(MATERIAL FOR THIS EXERCISE Opens)

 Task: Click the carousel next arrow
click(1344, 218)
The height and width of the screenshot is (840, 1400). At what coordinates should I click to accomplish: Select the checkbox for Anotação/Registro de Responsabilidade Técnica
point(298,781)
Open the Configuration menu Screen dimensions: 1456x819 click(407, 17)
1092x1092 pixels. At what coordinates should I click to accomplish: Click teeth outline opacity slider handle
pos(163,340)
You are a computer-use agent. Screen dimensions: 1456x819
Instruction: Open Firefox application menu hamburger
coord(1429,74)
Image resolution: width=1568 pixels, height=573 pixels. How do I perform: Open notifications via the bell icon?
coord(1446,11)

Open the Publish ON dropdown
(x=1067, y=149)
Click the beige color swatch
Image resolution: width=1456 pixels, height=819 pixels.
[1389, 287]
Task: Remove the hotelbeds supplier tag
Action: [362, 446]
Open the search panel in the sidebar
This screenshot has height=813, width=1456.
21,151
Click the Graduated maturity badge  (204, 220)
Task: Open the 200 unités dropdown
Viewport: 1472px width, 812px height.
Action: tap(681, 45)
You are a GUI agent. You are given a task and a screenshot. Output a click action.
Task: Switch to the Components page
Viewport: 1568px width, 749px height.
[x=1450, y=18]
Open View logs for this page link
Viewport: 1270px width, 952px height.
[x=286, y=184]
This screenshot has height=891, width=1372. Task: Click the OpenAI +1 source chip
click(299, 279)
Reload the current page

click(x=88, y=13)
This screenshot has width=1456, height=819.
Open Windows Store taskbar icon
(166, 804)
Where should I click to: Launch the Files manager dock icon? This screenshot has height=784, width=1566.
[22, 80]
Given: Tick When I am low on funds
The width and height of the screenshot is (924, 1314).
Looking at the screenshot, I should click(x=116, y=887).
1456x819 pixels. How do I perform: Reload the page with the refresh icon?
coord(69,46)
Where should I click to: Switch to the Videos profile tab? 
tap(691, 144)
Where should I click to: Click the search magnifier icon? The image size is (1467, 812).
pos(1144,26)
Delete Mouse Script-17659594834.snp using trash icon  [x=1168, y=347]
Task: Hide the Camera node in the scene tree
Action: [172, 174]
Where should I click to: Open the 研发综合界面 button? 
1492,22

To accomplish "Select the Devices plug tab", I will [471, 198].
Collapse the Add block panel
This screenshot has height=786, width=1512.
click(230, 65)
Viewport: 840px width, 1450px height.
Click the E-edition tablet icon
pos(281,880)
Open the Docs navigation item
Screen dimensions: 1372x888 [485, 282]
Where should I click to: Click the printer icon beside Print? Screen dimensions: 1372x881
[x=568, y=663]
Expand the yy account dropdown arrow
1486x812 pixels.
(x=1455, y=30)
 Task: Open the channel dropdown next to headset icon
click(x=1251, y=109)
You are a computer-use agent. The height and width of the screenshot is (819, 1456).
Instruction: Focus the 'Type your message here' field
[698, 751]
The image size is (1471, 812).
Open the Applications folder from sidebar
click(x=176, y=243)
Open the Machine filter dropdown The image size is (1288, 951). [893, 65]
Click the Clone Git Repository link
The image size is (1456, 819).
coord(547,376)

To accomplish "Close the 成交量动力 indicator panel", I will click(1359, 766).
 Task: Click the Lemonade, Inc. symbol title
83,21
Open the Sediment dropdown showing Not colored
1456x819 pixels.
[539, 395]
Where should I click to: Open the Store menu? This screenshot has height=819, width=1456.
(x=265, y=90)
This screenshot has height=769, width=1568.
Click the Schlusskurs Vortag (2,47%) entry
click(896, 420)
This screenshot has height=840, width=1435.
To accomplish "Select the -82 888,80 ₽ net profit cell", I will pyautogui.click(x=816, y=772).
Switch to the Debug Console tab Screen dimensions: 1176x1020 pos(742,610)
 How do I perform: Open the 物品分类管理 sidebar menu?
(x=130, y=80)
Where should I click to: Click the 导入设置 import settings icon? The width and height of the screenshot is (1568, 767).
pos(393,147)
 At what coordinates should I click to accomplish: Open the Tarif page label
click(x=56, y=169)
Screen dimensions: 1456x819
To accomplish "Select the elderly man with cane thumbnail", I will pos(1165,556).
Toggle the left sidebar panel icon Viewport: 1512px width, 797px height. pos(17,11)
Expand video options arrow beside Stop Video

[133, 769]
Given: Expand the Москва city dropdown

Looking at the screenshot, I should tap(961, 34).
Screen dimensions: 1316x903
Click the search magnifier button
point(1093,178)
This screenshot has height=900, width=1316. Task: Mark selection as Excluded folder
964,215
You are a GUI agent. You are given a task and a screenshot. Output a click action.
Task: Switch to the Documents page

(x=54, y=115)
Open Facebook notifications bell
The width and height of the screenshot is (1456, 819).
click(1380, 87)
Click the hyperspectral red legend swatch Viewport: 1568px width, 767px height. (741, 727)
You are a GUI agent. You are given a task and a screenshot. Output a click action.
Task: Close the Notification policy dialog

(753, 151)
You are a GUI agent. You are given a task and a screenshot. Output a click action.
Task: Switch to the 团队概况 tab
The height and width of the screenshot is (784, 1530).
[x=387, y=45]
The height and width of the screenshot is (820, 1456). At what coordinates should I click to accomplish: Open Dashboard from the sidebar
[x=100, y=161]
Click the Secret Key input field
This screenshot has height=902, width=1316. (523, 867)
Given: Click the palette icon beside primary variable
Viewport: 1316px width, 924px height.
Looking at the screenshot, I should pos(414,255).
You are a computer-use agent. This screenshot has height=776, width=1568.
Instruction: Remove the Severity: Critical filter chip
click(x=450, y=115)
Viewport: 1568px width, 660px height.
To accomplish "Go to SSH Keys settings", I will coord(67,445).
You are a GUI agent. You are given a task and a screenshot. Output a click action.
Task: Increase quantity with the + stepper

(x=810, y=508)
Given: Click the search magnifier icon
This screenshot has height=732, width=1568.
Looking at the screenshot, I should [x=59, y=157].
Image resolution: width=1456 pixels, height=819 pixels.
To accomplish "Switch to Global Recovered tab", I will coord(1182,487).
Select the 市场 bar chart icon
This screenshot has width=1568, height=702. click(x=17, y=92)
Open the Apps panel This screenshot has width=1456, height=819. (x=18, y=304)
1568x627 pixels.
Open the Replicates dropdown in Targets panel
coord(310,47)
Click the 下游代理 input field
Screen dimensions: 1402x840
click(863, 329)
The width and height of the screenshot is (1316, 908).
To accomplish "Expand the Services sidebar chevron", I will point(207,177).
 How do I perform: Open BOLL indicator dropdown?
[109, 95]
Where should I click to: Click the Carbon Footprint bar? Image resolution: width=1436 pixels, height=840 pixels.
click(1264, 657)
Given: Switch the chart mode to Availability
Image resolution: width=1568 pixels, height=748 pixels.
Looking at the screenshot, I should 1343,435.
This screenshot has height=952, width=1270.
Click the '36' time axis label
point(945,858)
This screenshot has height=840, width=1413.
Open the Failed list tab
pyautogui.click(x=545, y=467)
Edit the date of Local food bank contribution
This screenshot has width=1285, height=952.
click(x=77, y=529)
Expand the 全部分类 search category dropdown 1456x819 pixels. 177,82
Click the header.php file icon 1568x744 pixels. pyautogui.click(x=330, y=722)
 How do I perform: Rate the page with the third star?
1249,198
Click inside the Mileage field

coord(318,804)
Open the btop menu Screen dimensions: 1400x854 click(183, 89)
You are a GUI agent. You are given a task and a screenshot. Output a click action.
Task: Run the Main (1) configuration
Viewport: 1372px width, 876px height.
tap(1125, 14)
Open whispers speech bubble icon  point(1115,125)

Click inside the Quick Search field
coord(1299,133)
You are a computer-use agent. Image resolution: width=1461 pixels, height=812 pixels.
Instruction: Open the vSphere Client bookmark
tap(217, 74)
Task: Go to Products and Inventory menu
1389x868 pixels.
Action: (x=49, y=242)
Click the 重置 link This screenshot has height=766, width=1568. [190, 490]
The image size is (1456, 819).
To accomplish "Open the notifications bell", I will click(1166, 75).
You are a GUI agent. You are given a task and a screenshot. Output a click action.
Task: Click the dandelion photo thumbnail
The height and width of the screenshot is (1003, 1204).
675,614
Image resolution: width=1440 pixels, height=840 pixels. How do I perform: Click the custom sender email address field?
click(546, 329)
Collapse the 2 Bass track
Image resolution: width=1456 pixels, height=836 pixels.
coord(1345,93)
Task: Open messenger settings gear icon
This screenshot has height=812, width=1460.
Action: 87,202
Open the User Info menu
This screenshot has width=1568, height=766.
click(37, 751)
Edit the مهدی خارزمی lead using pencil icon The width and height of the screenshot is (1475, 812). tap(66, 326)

(MATERIAL FOR THIS EXERCISE Closes)

ACTIVITY:
All lines that contain the word "thumbnail" must be copied from the records above.

EXPECTED ANSWER:
To accomplish "Select the elderly man with cane thumbnail", I will pos(1165,556).
Task: Click the dandelion photo thumbnail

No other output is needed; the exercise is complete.